→ **Supplied data**:
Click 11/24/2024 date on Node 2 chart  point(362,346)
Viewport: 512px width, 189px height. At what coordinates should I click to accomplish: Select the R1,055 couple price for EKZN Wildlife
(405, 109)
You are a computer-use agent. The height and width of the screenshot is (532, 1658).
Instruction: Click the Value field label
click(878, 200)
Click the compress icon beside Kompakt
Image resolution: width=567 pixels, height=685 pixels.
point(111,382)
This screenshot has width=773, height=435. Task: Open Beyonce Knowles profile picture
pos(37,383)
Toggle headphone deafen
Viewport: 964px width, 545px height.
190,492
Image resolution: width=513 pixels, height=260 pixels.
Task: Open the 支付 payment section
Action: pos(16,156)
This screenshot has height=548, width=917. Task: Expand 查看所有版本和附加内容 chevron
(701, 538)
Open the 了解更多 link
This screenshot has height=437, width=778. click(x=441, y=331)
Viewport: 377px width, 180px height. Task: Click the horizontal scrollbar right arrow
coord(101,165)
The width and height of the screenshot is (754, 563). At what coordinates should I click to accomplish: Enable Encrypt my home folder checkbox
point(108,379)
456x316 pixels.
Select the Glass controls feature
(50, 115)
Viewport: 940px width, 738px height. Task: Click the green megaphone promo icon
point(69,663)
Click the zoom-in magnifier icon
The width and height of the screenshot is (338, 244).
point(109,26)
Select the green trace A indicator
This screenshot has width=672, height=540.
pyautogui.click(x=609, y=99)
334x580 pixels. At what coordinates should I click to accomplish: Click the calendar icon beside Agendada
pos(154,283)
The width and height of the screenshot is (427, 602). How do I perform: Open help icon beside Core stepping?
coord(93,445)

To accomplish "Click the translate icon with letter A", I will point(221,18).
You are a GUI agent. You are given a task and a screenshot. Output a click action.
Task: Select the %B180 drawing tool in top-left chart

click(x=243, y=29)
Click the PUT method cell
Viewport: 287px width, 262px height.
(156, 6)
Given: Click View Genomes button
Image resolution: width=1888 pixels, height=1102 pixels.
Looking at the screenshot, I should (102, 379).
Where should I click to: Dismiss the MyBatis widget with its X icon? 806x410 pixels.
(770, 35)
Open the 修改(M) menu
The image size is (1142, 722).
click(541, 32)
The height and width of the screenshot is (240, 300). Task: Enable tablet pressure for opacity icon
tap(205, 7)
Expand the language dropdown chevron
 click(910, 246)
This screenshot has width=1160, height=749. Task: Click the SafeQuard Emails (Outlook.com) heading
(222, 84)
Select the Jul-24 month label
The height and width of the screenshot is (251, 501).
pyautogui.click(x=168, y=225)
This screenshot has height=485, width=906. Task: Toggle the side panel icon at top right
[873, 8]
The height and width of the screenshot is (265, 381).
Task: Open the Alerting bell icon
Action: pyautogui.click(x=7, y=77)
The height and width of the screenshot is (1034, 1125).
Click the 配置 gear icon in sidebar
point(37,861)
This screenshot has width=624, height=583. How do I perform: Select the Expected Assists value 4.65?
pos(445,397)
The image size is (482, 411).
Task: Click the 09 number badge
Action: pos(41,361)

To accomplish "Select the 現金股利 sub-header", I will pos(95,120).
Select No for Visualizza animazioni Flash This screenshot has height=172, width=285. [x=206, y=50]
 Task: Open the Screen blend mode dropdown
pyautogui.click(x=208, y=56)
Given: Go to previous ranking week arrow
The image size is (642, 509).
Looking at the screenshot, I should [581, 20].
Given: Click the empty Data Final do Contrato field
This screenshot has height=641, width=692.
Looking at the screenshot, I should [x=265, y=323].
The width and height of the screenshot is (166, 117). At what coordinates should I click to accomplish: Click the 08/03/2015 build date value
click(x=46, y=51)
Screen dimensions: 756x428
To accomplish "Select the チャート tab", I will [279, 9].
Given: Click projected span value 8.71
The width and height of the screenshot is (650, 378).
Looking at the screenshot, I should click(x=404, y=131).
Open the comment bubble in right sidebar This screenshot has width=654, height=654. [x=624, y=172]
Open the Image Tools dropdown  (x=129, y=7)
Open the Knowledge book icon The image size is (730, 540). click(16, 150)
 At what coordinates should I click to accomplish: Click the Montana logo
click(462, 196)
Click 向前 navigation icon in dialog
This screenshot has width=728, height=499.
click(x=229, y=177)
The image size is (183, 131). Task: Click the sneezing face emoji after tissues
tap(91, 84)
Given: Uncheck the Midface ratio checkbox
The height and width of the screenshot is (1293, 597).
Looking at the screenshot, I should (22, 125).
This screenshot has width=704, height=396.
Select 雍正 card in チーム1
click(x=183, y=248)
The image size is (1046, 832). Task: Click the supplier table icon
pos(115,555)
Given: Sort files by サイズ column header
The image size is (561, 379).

→ **Assignment**:
Reproduce each line above that contains "agent".

→ **Exercise response**:
You are a computer-use agent. The height and width of the screenshot is (532, 1658).
You are a GUI agent. You are given a task and a screenshot. Output a click action.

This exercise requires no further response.